Non! Pourquoi fais-tu cela? Ne t'ais-je pas aimé de tout mon cœur? N'ais-je pas tout sacrifié pour toi? Tu es le seul que j'ai aimé!

Alors que les doigts l'étranglaient de plus belle, il retira son masque.*

François!

-Tu as tout gâché!

La haine déformait ses traits et le rendait si hideux!

Non!

- Je te hais!

Non!

-Je ne t'ai jamais aimée!

Arrête! Tu me brises le cœur!

-Je ne t'ai jamais aimée!

C'est impossible! Tu ne peux pas être un criminel! Pas toi!

- Et pourquoi pas?

Quoi?!

- Regarde mon épaule…tu vois cette marque?

La fleur de lys…!

-Oh, mais tu pleures!...

L'ironie qui salissait sa voix se plantait dans son cœur tel un poignard aiguisé.

Je t'aime!

-Tu me vois désolé d'avoir trahi ta confiance!

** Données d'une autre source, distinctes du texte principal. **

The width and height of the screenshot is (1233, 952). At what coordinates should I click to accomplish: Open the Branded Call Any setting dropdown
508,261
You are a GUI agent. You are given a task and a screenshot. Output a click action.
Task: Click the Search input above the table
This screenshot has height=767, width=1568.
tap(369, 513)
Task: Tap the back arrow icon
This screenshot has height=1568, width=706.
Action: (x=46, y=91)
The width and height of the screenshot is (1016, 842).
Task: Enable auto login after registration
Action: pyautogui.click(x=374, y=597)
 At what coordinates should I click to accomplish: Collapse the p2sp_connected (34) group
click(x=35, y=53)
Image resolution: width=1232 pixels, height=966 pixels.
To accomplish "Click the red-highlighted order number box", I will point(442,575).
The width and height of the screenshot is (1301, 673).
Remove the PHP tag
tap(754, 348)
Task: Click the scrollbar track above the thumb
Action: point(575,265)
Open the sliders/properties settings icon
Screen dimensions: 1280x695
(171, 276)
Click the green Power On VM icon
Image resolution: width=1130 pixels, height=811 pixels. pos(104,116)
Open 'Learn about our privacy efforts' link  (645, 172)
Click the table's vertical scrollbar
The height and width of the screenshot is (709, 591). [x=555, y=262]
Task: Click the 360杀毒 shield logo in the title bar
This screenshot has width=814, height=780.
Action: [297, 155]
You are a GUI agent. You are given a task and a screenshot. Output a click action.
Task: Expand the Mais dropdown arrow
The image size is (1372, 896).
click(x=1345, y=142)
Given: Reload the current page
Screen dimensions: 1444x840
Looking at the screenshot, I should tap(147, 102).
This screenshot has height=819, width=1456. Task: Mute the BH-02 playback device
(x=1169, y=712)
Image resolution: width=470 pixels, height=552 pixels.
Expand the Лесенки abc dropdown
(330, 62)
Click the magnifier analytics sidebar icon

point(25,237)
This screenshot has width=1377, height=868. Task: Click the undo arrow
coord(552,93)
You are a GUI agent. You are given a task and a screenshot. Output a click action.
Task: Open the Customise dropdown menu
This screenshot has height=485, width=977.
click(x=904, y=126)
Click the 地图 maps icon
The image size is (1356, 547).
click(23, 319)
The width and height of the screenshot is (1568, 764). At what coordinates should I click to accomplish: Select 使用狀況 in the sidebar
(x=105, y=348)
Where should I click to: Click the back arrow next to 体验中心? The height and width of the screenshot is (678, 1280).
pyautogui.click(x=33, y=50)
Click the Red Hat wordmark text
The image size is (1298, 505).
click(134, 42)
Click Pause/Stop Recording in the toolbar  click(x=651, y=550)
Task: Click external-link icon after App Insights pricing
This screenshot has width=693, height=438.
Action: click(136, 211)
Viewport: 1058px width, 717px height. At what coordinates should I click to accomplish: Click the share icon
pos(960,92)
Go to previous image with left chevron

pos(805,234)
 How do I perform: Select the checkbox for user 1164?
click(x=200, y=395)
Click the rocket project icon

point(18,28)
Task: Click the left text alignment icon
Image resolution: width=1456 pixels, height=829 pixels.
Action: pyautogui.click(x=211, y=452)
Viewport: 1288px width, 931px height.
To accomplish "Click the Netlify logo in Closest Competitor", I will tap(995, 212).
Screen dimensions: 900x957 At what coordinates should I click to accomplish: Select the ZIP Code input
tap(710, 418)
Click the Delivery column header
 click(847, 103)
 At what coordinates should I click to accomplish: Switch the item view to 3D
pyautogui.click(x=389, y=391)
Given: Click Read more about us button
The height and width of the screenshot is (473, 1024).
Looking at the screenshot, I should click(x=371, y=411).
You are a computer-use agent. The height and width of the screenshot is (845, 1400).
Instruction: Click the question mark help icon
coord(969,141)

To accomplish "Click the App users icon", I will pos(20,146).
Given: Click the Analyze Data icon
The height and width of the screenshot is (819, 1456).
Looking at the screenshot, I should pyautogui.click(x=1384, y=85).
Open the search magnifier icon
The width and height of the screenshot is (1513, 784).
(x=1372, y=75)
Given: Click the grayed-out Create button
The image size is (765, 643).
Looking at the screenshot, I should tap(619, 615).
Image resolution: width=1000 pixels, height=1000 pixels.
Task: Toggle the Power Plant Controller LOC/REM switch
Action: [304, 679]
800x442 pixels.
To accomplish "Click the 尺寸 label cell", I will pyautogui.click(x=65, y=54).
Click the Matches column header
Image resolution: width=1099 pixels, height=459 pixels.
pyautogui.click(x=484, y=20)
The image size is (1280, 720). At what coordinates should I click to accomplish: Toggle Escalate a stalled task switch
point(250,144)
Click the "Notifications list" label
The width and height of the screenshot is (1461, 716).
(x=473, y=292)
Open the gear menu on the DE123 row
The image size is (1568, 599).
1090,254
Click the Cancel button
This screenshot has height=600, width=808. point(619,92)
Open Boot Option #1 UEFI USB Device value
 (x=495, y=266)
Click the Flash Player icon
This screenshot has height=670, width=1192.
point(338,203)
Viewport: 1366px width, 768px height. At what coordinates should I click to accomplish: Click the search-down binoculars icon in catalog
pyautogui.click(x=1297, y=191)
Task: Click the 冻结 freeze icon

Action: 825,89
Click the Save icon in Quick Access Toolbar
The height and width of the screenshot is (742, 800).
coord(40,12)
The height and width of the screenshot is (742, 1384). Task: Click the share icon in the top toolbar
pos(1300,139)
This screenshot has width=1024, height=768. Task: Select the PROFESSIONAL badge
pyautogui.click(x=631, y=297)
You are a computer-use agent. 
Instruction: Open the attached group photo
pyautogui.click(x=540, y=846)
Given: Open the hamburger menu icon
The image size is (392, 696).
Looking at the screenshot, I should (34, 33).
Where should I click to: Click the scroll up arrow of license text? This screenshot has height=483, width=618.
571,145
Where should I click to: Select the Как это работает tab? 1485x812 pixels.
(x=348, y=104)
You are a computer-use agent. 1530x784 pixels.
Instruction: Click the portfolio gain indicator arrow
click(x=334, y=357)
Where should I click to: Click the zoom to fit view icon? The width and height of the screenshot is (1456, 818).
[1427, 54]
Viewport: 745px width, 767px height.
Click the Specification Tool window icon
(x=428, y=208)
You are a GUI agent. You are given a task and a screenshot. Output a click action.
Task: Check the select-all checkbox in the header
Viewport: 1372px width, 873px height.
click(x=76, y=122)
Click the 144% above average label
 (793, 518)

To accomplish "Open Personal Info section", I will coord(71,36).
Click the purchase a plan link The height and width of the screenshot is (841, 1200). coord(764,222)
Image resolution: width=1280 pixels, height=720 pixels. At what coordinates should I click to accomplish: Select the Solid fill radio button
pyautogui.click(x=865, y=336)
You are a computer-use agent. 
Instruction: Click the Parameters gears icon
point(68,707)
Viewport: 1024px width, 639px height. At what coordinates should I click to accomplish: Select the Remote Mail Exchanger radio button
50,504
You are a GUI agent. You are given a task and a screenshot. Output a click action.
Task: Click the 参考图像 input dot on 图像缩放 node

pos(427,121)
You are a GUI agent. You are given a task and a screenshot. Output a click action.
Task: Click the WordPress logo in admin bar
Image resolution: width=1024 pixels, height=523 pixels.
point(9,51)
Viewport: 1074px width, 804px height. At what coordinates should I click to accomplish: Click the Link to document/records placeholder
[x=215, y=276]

S'était-il moqué, sans une once de remords.

Non! Ne fais pas cela! Je t'aime encore!

Je ne crois pas que cela soit réciproque...

…..

Un effrayant craquement retentit, et Aramis se réveilla en sursaut.

...

*L'erreur est volontaire; il ne peut pas l'étrangler avec ses deux mains et retirer son masque en même temps. C'est un rêve…C'est absurde.